WHAT TO WORK ON.
For the listing that follows, report how many lines contain the string "computer", giving the number alone.

___

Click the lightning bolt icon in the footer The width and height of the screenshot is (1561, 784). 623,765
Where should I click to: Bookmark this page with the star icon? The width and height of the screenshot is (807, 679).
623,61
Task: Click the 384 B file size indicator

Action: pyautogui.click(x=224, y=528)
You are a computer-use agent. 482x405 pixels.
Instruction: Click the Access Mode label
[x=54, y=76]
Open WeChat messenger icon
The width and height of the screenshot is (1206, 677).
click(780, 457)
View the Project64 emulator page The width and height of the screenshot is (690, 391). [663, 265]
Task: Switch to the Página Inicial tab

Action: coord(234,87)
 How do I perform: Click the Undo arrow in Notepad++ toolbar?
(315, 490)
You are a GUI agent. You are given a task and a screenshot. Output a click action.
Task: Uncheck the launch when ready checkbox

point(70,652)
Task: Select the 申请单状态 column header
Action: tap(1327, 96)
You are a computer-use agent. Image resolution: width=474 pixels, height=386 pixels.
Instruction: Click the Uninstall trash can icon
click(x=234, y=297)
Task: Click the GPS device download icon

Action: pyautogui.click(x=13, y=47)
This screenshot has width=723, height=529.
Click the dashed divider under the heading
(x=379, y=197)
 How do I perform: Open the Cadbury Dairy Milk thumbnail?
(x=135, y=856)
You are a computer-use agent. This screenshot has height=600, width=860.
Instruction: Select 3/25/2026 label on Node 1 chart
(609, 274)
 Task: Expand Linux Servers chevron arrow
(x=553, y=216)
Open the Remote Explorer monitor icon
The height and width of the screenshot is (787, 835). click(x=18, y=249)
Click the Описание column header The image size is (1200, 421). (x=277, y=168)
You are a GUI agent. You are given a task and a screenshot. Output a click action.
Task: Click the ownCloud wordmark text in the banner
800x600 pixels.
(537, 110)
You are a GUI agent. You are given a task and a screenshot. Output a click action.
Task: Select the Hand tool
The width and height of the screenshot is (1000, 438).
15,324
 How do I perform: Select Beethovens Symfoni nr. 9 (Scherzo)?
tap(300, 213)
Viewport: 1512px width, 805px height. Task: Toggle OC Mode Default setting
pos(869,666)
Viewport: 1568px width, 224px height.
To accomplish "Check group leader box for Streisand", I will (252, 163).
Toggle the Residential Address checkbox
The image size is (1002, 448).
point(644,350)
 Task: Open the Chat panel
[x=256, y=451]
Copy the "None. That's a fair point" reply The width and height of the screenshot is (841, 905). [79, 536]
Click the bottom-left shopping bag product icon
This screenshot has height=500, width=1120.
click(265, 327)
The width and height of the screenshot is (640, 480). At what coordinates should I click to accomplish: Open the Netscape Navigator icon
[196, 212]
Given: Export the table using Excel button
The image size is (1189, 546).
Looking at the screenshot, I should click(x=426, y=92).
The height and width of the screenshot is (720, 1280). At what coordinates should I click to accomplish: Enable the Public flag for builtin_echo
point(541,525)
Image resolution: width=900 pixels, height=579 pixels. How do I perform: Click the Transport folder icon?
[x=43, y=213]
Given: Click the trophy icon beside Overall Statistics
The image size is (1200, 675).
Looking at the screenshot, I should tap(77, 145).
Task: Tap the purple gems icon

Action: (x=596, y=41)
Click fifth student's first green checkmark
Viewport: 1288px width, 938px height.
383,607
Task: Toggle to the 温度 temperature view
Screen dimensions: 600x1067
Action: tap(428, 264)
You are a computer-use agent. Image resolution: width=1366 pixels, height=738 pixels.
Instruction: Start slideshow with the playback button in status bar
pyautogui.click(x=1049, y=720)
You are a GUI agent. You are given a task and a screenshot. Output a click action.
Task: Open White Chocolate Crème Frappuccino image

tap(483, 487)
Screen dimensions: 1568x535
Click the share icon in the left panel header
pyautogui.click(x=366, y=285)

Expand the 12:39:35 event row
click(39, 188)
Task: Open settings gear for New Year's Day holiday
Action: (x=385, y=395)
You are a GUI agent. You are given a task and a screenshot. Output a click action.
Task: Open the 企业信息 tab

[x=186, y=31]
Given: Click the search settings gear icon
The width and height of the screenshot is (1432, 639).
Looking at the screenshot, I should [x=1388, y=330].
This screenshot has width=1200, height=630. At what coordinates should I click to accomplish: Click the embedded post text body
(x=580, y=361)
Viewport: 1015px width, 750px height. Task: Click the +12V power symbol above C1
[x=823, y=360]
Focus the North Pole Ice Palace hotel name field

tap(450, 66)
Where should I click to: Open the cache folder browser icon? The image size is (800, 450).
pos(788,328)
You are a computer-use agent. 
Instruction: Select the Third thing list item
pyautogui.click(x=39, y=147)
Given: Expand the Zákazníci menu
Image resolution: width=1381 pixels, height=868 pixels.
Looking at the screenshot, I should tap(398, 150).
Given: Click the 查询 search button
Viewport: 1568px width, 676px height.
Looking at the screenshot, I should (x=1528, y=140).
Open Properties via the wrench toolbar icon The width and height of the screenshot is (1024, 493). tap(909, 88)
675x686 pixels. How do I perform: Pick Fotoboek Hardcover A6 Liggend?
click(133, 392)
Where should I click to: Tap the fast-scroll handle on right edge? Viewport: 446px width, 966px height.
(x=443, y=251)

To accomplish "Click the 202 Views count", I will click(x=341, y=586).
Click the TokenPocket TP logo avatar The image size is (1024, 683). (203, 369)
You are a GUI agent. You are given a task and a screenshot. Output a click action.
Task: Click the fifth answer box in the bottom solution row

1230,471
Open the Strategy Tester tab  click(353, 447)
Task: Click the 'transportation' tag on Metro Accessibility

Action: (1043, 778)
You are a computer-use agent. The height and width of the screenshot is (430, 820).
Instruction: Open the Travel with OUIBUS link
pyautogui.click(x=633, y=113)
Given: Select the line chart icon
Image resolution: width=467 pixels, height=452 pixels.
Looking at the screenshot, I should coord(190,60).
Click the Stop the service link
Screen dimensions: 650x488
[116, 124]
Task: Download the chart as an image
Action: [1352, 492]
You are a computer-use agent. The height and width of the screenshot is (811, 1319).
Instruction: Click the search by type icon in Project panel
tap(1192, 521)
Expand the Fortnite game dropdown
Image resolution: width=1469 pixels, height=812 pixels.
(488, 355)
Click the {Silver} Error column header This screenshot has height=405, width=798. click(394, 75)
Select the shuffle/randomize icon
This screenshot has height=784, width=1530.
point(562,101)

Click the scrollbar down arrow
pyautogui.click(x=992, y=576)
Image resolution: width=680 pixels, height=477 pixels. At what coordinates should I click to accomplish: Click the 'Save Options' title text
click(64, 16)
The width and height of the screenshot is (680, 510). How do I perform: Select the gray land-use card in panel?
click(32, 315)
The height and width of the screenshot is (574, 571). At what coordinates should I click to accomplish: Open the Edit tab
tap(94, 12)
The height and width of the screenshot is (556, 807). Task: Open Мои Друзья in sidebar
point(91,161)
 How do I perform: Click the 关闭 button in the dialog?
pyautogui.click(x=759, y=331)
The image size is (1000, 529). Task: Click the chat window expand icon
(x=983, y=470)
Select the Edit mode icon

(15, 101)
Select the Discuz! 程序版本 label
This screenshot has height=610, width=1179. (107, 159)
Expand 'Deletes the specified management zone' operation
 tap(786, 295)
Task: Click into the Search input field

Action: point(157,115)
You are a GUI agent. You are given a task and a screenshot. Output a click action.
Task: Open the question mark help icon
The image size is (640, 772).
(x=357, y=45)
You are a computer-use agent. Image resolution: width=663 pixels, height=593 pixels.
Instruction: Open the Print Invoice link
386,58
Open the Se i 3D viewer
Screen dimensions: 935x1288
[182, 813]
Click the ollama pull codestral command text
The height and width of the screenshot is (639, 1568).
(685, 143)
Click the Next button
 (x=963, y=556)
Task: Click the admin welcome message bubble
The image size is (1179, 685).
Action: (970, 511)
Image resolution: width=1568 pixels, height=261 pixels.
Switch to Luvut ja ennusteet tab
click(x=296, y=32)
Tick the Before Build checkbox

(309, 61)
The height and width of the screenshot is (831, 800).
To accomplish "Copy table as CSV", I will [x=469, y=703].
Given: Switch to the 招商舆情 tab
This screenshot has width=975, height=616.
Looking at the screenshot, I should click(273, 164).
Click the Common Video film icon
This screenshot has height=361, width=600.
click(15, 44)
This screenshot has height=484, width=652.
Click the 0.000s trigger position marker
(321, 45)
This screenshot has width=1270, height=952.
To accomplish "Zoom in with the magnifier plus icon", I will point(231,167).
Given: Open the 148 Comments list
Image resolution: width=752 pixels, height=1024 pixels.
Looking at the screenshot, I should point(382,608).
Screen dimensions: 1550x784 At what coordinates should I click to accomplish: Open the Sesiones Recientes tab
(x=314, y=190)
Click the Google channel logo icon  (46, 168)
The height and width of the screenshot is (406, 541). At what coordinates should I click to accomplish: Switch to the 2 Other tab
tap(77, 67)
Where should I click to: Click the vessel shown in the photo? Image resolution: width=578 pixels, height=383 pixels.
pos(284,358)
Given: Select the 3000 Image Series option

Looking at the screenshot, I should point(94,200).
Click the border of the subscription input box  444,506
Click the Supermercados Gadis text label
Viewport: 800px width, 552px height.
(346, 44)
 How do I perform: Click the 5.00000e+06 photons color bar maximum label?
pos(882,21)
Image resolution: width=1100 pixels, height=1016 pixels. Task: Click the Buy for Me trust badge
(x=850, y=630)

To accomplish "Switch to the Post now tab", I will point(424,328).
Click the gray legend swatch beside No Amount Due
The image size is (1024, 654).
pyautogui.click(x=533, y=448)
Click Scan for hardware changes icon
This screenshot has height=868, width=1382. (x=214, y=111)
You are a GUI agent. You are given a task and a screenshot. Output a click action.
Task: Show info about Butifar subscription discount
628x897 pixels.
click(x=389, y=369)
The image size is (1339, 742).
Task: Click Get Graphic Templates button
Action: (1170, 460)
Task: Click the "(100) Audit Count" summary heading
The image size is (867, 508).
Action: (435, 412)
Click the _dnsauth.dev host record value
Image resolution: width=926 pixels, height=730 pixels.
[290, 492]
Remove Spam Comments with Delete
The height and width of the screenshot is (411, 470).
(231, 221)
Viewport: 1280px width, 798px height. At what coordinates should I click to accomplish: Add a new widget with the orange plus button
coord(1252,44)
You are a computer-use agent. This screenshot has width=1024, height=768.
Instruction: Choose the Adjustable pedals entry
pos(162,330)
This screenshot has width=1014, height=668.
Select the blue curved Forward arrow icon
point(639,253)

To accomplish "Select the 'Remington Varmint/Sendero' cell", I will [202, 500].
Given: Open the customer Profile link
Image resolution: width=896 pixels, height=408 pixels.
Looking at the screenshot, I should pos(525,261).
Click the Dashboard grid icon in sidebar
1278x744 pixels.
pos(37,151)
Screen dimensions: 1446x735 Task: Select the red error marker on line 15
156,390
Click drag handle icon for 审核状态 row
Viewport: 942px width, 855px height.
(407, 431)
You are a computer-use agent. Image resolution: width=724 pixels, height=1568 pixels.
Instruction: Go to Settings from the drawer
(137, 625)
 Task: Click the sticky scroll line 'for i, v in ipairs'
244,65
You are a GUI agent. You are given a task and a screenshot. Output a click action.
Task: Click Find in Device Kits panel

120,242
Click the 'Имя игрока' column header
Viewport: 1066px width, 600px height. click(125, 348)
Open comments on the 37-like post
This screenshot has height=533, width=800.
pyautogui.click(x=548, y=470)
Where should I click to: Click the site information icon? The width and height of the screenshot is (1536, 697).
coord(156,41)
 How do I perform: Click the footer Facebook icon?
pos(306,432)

___

SOLUTION BELOW.
10